上司や同僚との人間関係がうまくいかない、仕事が面白くない、忙しくて家族や恋人と過ごす時間がとれない、給料が安すぎる、このままではキャリアアップできない──。
サラリーマンが会社を辞めたくなる理由といえば、こんなところだろうか。
2008年初頭、サラリーマン生活23年、45歳になる私もご多分に漏れず、会社を辞めるべきかどうか悩んでいた。当時の私の肩書は、日興コーディアル証券(現・SMBC日興証券)のニューヨーク駐在員事務所長。オフィスは、世界の繁栄の象徴ともいえるタイムズスクエアにあった。
これだけ聞くと、恵まれた環境にあった人間の贅沢な愚痴に聞こえるかもしれない。だが、マイナス十数度にもなるニューヨークの外気と同じくらい、私の心は会社で働くことに対して冷たくなっていた。

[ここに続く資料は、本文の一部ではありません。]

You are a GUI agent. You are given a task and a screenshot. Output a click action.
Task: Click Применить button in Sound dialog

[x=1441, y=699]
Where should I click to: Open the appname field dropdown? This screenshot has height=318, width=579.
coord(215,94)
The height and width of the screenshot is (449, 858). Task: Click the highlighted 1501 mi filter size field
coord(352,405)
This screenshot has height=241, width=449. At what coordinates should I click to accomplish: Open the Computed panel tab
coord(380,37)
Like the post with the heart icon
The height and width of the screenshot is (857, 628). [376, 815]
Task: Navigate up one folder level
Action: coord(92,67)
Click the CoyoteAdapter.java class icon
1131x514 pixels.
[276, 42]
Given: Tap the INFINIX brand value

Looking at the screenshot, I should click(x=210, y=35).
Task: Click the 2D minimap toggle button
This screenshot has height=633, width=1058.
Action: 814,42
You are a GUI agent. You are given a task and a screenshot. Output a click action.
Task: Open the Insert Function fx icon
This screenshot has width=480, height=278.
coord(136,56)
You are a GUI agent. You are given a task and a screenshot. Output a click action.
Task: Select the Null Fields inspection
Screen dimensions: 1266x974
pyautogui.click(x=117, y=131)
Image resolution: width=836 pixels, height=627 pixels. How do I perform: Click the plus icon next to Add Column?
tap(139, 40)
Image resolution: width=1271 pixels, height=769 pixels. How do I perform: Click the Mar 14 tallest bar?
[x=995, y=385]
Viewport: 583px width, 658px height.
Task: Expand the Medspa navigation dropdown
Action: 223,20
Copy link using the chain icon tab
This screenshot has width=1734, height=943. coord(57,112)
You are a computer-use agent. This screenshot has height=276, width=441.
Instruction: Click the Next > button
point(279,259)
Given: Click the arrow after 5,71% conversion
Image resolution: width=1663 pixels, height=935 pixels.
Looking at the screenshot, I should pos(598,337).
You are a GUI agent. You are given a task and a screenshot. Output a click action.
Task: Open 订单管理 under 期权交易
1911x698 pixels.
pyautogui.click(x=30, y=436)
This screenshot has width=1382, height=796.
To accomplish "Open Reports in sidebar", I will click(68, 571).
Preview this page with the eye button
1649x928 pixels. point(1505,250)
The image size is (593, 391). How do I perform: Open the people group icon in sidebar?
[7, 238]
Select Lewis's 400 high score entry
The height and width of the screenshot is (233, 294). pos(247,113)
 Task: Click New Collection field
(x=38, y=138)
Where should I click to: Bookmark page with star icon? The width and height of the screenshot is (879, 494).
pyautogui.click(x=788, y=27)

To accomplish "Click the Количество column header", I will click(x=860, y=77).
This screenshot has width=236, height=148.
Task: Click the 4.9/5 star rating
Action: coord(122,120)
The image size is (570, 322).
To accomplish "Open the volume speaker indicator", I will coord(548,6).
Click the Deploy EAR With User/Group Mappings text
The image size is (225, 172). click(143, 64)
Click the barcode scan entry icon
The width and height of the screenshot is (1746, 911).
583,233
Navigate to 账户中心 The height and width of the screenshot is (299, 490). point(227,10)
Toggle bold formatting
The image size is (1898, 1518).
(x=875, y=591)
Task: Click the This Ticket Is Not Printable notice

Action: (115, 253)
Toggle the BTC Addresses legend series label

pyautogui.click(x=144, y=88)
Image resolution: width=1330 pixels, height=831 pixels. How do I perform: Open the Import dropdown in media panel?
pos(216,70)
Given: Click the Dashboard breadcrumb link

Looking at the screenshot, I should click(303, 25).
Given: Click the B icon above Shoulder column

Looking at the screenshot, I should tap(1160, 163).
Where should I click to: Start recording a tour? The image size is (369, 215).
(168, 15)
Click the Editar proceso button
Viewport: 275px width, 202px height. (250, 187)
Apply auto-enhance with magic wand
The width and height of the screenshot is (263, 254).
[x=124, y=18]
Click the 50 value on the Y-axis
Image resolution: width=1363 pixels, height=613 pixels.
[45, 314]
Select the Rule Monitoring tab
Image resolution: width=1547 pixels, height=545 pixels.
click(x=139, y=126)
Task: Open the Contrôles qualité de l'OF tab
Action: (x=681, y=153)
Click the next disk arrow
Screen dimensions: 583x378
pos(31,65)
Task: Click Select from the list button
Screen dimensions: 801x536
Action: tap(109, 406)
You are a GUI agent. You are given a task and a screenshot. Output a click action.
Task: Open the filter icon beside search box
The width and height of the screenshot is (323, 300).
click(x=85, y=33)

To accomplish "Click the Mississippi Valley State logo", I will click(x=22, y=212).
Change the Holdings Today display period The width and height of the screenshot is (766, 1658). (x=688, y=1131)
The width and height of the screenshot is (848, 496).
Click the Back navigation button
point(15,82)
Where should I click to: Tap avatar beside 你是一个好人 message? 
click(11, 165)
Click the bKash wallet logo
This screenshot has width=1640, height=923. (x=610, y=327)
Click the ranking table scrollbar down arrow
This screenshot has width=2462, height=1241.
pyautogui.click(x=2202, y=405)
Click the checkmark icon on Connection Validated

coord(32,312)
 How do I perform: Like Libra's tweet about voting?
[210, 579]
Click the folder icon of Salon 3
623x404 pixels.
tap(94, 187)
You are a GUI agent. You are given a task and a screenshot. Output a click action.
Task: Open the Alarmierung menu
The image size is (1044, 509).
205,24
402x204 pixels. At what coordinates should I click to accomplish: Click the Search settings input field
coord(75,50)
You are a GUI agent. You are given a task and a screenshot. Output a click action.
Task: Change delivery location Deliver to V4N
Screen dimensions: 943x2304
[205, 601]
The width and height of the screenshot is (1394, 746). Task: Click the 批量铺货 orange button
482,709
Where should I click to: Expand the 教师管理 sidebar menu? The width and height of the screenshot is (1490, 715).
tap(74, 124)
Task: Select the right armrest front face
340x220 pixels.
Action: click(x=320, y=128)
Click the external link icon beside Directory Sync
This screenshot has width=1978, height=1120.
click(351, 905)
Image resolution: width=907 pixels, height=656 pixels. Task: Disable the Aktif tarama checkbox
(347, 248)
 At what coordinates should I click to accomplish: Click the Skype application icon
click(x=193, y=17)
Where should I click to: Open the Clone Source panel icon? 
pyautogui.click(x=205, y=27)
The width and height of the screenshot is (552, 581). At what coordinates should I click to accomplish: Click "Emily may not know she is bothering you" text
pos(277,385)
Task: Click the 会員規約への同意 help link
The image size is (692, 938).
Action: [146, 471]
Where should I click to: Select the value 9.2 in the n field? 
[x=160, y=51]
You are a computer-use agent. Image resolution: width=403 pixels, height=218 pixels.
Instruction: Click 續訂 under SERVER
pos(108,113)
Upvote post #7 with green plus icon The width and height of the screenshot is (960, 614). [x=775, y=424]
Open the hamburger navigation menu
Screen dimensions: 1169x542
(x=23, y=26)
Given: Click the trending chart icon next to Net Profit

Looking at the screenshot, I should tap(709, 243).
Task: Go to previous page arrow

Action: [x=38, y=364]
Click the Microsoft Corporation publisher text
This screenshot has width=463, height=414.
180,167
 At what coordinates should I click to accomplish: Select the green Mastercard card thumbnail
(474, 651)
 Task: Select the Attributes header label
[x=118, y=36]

ニューヨーク、特に真冬のニューヨークでの通勤は心躍るようなものではない。オフィスにたどり着く前にはすでに疲労困憊しているが、本当に疲れるのはここからだ。
事務所は3年前に開設されたばかりで、私が初代の所長である。できてまだ日が浅い事務所だから、新規ビジネスを試行錯誤しながら模索していかなければならない。仕事自体はやりがいはあったものの、西海岸のIT子会社勤務から所長になった私と、本社エリートコースを歩んでアメリカに意気揚々とやってきた部下では、反りが合うはずもない。所長として赴任した初日から、職場の人間関係はギスギスしていた。
開放的な西海岸とは異なり、ニューヨークの事務所では働き方も「ザ・日本企業」だった。定時が過ぎても、日本との連絡があるため遅くまでオフィスに居残り、出張者や顧客がいればまたもや接待だから、帰りは午前様が当たり前になった。